Ensuring he can cope with the heat is certainly a pressing issue for Hawkins; he famously was leading the Commonwealth Games marathon with just over a mile to go in Gold Coast 2018 when the sweltering conditions got to him, causing him to collapse. 

With that incident in mind, it would be easy to assume the Scot would be somewhat wary of the similarly warm conditions expected in Tokyo but on the contrary, he is looking forward to the scorching conditions expected for the Olympic marathon and has well and truly banished any negative feelings that may have come from his disappointment in Australia. 

“I hope it’s on the hot side in Tokyo because I feel like that’ll push things in my favour,” the Kilbarchan native said. 
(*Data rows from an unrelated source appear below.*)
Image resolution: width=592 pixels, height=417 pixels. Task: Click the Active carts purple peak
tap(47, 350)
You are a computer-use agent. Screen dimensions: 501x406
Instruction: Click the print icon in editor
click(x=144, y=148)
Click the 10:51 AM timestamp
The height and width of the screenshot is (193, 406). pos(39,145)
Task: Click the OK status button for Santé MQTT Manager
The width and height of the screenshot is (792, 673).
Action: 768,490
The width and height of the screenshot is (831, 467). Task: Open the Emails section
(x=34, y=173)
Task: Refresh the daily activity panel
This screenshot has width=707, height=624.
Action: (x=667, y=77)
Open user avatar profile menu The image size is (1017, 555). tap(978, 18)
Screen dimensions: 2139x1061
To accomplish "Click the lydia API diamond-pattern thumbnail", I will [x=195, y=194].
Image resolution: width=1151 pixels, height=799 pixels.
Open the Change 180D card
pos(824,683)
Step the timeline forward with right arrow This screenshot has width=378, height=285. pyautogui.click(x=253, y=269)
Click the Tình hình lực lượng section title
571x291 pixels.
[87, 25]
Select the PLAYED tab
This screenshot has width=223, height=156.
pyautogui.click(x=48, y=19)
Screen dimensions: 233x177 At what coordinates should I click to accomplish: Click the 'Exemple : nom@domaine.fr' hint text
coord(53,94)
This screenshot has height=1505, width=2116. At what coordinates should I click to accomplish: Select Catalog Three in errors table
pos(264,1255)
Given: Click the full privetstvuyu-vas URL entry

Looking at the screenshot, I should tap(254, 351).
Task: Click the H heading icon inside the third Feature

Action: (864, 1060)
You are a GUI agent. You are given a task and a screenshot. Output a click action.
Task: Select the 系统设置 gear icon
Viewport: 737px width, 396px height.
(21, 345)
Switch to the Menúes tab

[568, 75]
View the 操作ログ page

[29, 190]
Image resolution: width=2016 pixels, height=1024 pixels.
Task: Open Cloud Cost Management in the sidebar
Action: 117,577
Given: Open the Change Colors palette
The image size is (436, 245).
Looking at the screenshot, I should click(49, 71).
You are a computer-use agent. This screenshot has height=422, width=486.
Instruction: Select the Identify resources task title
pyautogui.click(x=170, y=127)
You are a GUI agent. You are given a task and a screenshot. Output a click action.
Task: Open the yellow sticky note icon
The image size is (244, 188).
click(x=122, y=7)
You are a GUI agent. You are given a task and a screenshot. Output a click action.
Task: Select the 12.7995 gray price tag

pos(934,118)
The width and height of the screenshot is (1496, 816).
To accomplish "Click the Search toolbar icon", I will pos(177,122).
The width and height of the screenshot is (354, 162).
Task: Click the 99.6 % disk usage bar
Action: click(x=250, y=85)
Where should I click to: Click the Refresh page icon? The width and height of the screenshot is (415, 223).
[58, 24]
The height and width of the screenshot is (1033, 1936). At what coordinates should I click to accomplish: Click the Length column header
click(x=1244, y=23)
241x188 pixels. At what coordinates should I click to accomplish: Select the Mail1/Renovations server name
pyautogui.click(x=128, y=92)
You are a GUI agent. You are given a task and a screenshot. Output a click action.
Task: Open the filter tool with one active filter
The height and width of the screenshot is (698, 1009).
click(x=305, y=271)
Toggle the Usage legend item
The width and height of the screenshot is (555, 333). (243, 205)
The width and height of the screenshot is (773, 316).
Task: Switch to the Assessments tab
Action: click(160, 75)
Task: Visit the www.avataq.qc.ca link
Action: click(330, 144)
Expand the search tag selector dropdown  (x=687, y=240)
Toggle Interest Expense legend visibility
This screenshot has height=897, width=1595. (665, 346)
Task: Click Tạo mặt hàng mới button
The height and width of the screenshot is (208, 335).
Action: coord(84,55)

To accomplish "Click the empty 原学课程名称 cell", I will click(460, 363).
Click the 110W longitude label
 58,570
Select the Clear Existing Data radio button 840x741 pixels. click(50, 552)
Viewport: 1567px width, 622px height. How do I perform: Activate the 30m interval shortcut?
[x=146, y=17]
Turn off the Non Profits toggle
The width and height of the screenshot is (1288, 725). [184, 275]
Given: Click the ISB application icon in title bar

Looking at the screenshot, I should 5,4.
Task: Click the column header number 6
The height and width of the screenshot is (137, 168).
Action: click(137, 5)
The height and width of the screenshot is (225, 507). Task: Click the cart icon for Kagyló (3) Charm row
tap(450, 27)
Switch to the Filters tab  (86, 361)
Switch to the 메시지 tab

“In Gold Coast, there were a few factors – it was a bit of a one-off, it was a bit of a freak situation and from that race, I’ve also learnt a lot. 

“I have a good heat strategy and acclimatisation methods now and I know what to do to deal with the heat on the day.” 

Hawkins’ confidence is not ill-judged. His fourth-place finish at the World Championships in Doha at the end of 2019 was his second consecutive fourth place in the World Championships and proved not only could he cope with testing conditions but he can also compete with the very best on the planet. 

While he was understandably disappointed to miss out on becoming Britain’s first-ever male marathon medallist at the World Championships, he was also buoyed by the knowledge he is within touching distance of a major championship medal.  

He is well aware the challenge of getting onto the Olympic podium will be unlike anything he has faced to date but he also knows it is a realistic goal and he admits he does occasionally allow his thoughts to drift towards Olympic silverware. 

“The thought of a medal in Tokyo does come into my head when I’m out running and I’m a bit bored. When I’m doing an easier run and things are becoming a bit tedious, that’s when I let my mind wander to distract me,” he says. 

“A medal is definitely something I plan to go for but it’ll be a lot more competitive than the Worlds so while I could get a medal, I could also finish outside the top 10. You’ve just got to go for it and see what happens on the day.” 

The British marathon trials will take place next month but with Hawkins pre-selected for Team GB, he has the luxury of being able to skip the London race and instead, focus all his energies on the Olympic Games. 

Having little access to physio treatment during the lockdowns meant he spent less time running on the roads and more time on the bike than he typically would but despite having to tweak his training to accommodate the circumstances, Hawkins is confident of the shape he is in less than six months out from Tokyo. 

Having not raced for a year, he admits he is keen to get some competitive action in before this summer but if it doesn’t happen, he will be unconcerned.  

And despite the constant whispers of the cancellation of the Games, Hawkins will be nothing less than full steam ahead until he hears any definitive news

“I reckon I’m in pretty good nick,” says Hawkins of his current fitness. 

“I just need to show a bit of form between now and Tokyo – hopefully I can do that in a race but if it comes to me having to do a time-trial, that’s ok.  

“The problem at the moment is every race I look at seems to be getting cancelled – I’ve got a few options but I’ll just have to see how it works out.  

“I try to not listen too much to all the talk around whether the Games will go ahead or not.  

“The way I have to look at it is assume it’s happening – I can’t press pause and wait for a decision to be made.”